Letter from the Secretary of the Navy, Transmitting a List of All the Commissioned Officers in the Navy of the United States, Showing Their Respective Rank, and Dates of the Commissions; Also a List of All the Midshipmen, with the Dates of Their Warrants PDF Download
Are you looking for read ebook online? Search for your book and save it on your Kindle device, PC, phones or tablets. Download Letter from the Secretary of the Navy, Transmitting a List of All the Commissioned Officers in the Navy of the United States, Showing Their Respective Rank, and Dates of the Commissions; Also a List of All the Midshipmen, with the Dates of Their Warrants PDF full book. Access full book title Letter from the Secretary of the Navy, Transmitting a List of All the Commissioned Officers in the Navy of the United States, Showing Their Respective Rank, and Dates of the Commissions; Also a List of All the Midshipmen, with the Dates of Their Warrants by United States. Bureau of Naval Personnel. Download full books in PDF and EPUB format.
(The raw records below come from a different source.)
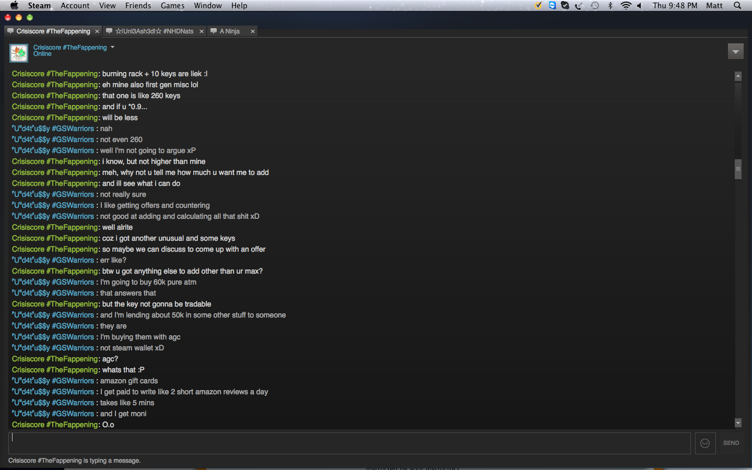Focus the chat message input field
This screenshot has height=470, width=752.
click(x=349, y=443)
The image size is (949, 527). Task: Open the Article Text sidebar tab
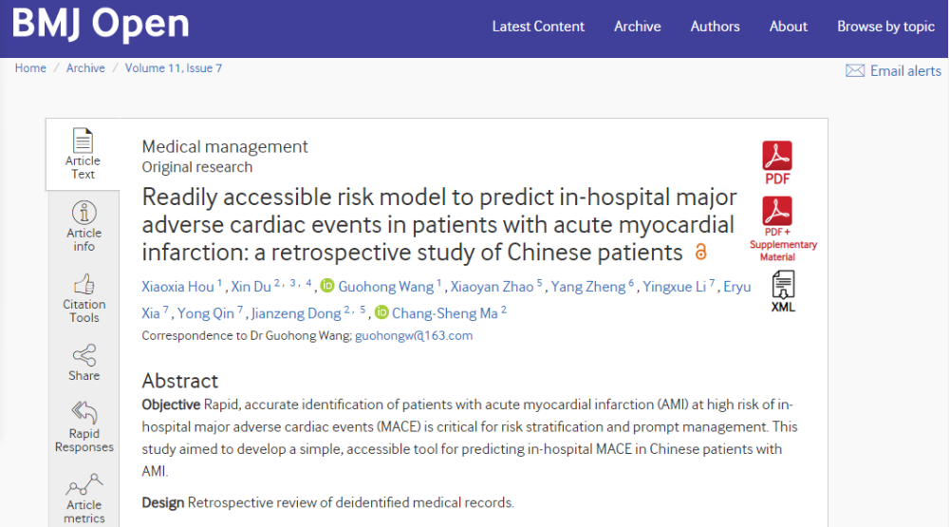click(83, 155)
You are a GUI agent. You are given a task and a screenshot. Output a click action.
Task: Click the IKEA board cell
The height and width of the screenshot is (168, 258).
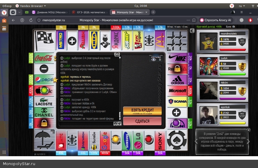[x=94, y=40]
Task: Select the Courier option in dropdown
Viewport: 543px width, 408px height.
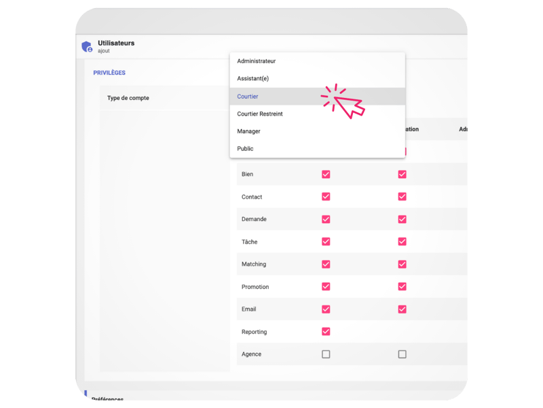Action: click(317, 97)
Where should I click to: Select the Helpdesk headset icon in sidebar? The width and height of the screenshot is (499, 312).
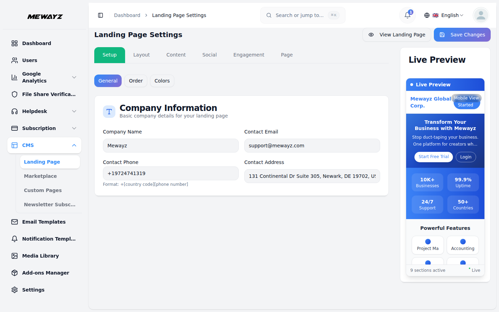coord(14,111)
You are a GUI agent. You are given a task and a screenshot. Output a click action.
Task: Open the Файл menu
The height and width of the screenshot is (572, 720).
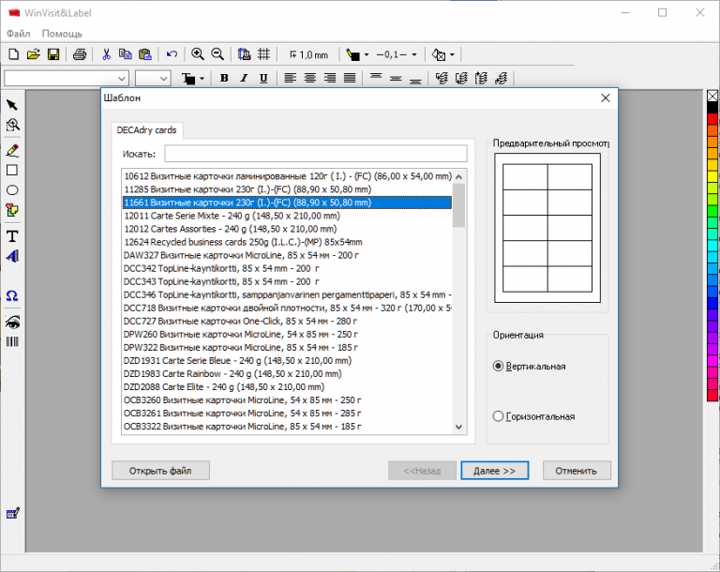(x=19, y=33)
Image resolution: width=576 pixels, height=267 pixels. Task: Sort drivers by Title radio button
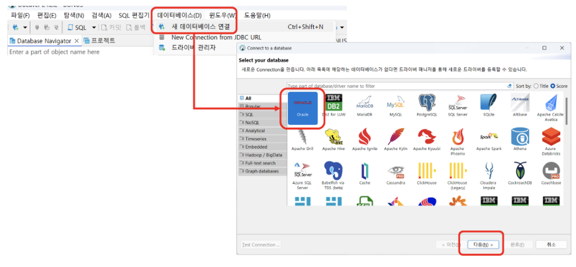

Author: N. R. Havely Publisher: ISBN: 0199212449 Category : Literary Criticism Languages : en Pages : 374
Book Description
This is the first account of Dante's reception in English to address full chronological span of that process. Individual authors and periods have been studied before, but Dante's British Public takes a wider and longer view, using a selection of vivid and detailed case studies to record and place in context some of the wider conversations about and appropriations of Dante that developed in Britain across more than six centuries, as access to his work extended and diversified. Much of the evidence is based on previously unpublished material in (for example) letters, journals, annotations and inventories and is drawn from archives in the UK and across the world, from Milan to Mumbai and from Berlin to Cape Town. Throughout, the role of Anglo-Italian cultural contacts and intermediaries in shaping the public understanding of Dante in Britain is given prominence - from clerics and merchants around Chaucer's time, through itinerant scholars, collectors and tourists in the early modern period, to the exiles and expatriates of the nineteenth and twentieth centuries. The final chapter brings the story up to the present, showing how the poet's work has been seen (from the fourteenth century onwards) as accessible to 'the many', and demonstrating some of the means by which Dante has reached a yet wider British public over the past century, particularly through translation, illustration, and various forms of performance.